* What is asked *
**a.** In the text on building a strong polyamorous partnership, which pair of closely related concepts is named as an example of the differences analyzed?
**b.** Extend the text on building a strong polyamorous partnership, picking up after its final sentence.

* Extracted text *
::::::::::
If you want to be a first-rate partner, you first have to build yourself well -- build your kayak. Among her points on this:

"Know thyself:" who you are, what you want, what's important to you. No illusions.

"Practice being fearless. Look for where your fears are, and go there." Don't try to climb out of life's roller coaster. "Step into your fear; become familiar with your fear process."

"Look for what is so, not for what you wish were so." This was most refreshing to hear in a gathering with more than its share of New Age woo woo sympathizers.

"Cultivate curiosity;" what side of your partner have you not seen?

"See the world with fresh eyes; drop the past behind." Be with the person your partner is right now, not with who he or she was some time in the past.

"Love thyself. If you can't love yourself, how can you recognize somebody loving you?" This includes creating a support structure for yourself independent of your partner(s) -- so that whatever happens, you'll be solid in yourself.

"Expand your integrity. Strive always to be in your word." When something comes up, handle it. "Your integrity and your fears are closely related."

Interestingly, I was struck by how many of her points resembled the best military values. I'm an antiwar person through and through, but I married into a military family and I have a hunch that she was raised in one.

As examples for designing good catamarans -- solid, aware partnerships that can master the challenges out on the open seas of polyamory -- she analyzed the differences between several closely related concepts: compromise versus sacrifice, for instance. In both, despite their subtle differences, "it's important to keep checking your course. Goals and compromises and sacrifices are not permanent or unquestioned." Write them down, and come back to them. And, "Rather than compromise on old things, try to make something new."
::::::::::
[Pointing records for text and elements]
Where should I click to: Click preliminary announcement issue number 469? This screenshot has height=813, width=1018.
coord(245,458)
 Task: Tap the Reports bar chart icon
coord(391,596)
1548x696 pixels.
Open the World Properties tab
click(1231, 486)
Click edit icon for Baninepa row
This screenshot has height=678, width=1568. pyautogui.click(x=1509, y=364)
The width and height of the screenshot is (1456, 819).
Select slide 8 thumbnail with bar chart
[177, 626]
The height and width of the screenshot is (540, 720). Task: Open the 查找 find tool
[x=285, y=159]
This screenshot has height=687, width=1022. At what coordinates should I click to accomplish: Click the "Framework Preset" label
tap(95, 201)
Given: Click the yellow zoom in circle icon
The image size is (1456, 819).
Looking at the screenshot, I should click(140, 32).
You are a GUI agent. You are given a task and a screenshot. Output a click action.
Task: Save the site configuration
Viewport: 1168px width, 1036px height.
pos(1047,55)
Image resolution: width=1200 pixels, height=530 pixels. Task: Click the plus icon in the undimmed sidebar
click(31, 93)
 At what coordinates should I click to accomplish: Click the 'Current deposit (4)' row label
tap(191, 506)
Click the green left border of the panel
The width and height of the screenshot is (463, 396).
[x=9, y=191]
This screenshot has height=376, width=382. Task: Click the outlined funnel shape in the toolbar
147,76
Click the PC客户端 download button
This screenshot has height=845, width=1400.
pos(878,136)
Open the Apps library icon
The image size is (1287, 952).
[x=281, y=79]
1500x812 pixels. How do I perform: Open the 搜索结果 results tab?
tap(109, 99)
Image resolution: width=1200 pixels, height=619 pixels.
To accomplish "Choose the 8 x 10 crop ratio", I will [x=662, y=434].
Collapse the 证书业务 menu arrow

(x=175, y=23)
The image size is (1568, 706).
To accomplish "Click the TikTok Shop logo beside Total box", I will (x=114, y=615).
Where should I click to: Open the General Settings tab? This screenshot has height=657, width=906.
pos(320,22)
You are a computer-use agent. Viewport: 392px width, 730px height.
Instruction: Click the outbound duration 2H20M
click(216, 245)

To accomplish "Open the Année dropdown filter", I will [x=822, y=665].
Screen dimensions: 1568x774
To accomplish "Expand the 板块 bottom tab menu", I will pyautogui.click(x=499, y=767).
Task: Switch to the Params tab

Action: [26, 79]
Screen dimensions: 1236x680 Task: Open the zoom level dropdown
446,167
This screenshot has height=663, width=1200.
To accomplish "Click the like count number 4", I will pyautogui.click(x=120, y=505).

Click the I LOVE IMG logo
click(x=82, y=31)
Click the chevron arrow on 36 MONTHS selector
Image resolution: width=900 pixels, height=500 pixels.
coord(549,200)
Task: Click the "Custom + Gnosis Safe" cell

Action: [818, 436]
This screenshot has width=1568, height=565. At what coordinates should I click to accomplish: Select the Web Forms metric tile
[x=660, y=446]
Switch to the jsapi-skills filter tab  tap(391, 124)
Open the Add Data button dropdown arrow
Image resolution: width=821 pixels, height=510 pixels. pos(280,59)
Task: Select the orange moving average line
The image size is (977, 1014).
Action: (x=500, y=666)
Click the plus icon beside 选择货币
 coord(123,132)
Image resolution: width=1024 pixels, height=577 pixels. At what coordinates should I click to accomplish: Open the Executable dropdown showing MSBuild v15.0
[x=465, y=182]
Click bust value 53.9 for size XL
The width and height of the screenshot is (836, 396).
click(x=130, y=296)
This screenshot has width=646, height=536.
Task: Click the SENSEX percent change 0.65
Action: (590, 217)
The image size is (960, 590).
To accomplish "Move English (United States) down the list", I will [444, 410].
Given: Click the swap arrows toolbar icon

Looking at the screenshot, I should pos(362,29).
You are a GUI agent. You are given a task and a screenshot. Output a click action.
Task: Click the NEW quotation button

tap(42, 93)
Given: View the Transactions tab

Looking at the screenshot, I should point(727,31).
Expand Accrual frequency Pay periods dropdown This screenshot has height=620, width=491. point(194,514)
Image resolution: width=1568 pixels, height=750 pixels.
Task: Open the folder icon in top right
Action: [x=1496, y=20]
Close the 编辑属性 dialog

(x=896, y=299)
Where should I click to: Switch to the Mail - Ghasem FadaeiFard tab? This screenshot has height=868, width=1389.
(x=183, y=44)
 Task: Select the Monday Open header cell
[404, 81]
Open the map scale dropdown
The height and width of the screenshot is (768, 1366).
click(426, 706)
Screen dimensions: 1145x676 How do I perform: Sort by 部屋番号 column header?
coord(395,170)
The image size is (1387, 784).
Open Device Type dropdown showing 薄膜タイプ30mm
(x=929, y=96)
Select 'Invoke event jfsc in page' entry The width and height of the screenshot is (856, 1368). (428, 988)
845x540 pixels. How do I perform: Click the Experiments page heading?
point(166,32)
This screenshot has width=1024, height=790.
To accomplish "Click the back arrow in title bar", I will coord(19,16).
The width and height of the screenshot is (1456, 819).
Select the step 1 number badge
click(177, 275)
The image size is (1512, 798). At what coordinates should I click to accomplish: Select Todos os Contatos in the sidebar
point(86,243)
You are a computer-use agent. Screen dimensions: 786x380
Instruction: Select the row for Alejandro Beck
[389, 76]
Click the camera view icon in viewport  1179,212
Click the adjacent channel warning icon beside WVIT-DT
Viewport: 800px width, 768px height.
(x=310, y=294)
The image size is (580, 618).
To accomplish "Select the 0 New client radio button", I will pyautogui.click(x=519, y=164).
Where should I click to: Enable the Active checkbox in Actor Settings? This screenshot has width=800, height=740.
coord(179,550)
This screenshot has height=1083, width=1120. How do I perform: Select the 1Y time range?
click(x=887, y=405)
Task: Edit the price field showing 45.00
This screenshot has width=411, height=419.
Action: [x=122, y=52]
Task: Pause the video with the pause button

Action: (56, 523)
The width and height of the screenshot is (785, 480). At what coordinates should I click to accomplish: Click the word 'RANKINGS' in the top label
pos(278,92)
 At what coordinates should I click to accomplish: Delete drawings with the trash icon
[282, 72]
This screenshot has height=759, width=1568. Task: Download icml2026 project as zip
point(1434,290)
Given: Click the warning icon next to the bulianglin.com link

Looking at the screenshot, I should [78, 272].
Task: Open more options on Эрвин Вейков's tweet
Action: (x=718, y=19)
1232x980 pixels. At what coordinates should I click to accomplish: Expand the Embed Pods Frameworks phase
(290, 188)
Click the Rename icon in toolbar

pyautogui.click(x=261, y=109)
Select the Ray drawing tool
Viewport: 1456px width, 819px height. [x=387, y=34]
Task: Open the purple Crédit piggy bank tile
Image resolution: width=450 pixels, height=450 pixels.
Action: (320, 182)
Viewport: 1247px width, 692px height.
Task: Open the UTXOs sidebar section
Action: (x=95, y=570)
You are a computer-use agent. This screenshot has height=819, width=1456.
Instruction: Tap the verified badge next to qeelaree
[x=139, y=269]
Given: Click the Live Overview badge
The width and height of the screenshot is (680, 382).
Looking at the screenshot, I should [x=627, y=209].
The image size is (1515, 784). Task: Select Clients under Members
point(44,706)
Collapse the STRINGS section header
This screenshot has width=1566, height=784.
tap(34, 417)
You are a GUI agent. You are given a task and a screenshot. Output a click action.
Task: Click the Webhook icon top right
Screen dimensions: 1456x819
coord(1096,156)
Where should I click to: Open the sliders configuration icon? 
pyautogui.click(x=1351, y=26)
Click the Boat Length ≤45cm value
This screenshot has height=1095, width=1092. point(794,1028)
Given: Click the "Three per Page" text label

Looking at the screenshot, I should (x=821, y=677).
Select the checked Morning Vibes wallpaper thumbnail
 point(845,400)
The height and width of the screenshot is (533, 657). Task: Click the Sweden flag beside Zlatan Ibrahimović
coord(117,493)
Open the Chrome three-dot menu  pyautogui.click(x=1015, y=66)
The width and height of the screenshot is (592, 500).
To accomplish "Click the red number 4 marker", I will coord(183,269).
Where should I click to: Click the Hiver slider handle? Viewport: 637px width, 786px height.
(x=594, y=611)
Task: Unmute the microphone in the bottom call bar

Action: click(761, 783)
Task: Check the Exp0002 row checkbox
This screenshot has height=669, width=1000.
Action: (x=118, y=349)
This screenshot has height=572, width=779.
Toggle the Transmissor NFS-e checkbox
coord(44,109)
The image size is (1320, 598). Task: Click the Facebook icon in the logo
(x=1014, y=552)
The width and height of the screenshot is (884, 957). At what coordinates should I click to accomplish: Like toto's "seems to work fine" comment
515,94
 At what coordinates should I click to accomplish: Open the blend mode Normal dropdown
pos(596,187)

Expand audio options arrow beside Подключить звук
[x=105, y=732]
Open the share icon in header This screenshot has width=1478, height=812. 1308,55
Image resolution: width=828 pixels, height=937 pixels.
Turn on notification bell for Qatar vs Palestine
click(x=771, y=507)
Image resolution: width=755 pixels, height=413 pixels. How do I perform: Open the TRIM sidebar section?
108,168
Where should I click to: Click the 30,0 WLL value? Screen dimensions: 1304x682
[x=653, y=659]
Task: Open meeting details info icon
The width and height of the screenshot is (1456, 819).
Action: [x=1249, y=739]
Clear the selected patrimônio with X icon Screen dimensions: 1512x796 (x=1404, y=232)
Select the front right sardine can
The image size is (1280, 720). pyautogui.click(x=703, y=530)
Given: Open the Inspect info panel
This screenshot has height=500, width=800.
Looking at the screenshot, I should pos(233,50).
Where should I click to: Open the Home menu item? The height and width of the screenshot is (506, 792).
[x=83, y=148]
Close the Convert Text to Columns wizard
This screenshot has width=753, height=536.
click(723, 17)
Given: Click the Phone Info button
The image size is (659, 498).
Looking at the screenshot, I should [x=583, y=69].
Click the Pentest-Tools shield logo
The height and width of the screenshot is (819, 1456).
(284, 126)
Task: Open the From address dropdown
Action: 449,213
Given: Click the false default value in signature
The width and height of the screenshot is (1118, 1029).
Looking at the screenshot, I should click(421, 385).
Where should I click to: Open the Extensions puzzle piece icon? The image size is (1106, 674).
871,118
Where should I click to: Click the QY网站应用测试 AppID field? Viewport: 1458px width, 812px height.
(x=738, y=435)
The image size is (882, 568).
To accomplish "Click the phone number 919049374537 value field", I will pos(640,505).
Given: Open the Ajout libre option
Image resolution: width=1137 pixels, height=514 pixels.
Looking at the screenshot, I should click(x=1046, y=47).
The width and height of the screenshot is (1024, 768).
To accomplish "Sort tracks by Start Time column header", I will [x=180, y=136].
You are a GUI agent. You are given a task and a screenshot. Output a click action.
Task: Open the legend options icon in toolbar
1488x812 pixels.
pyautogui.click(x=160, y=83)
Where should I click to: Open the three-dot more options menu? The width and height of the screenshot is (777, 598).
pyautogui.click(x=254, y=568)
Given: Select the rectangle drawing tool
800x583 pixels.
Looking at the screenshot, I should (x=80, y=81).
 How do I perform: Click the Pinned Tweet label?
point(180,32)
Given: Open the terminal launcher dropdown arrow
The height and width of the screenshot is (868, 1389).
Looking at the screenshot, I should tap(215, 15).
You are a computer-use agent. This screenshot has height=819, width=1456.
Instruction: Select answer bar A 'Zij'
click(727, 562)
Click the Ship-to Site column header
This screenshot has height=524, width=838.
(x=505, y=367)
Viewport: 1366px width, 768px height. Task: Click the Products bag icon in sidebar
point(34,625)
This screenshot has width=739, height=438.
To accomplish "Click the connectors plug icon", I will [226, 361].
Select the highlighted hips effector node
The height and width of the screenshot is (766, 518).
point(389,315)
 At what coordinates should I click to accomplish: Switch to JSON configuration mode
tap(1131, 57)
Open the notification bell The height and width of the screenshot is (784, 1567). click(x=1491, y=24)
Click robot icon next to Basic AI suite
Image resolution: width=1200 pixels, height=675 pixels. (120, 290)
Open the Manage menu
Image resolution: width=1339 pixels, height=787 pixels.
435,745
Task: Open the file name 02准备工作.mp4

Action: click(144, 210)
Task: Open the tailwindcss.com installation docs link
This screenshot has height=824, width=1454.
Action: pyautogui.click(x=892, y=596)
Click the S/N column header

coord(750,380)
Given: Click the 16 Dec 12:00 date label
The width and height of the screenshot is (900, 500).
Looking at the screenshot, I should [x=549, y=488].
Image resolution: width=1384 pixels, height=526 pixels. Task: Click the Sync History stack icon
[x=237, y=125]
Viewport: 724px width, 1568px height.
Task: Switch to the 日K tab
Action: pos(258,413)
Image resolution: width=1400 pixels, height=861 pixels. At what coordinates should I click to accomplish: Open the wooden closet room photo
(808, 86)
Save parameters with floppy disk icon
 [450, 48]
::::::::::
* Results in order *
**a.** Compromise versus sacrifice.

**b.**
Another pairing: reliance versus dependence. "Dependence is more like not being able to do for one's self. Reliance is being independent, yet ready to rely on another." Make clear distinctions between these when formulating agreements.

Support versus participation: "You do not have to participate in what your partner does in order to support them."

Honor versus respect: "Respect is cerebral; honor wells up from within." Nevertheless, these two come can from opposite cultural places: "Honor can be imposed by external codes," which may be ancient, ugly, and wrong; "while respect is a choice that you yourself make; it is more democratic, liberal, and modern."

I'm glad I took good notes.

I attended a later relationship workshop, "Breakdown, Breakthrough, and Intimate Encounter" by Nan Wise, who has been married to her legal husband longer than Marcia has been alive. Here too a theme was bursting through fear and inertia. "If it's not growing it's dying," she stressed. "After NRE, you've got to work on Renewed Relationship Energy. You've got to keep breaking new ground." And polyamory is "an excellent way to keep breaking new ground."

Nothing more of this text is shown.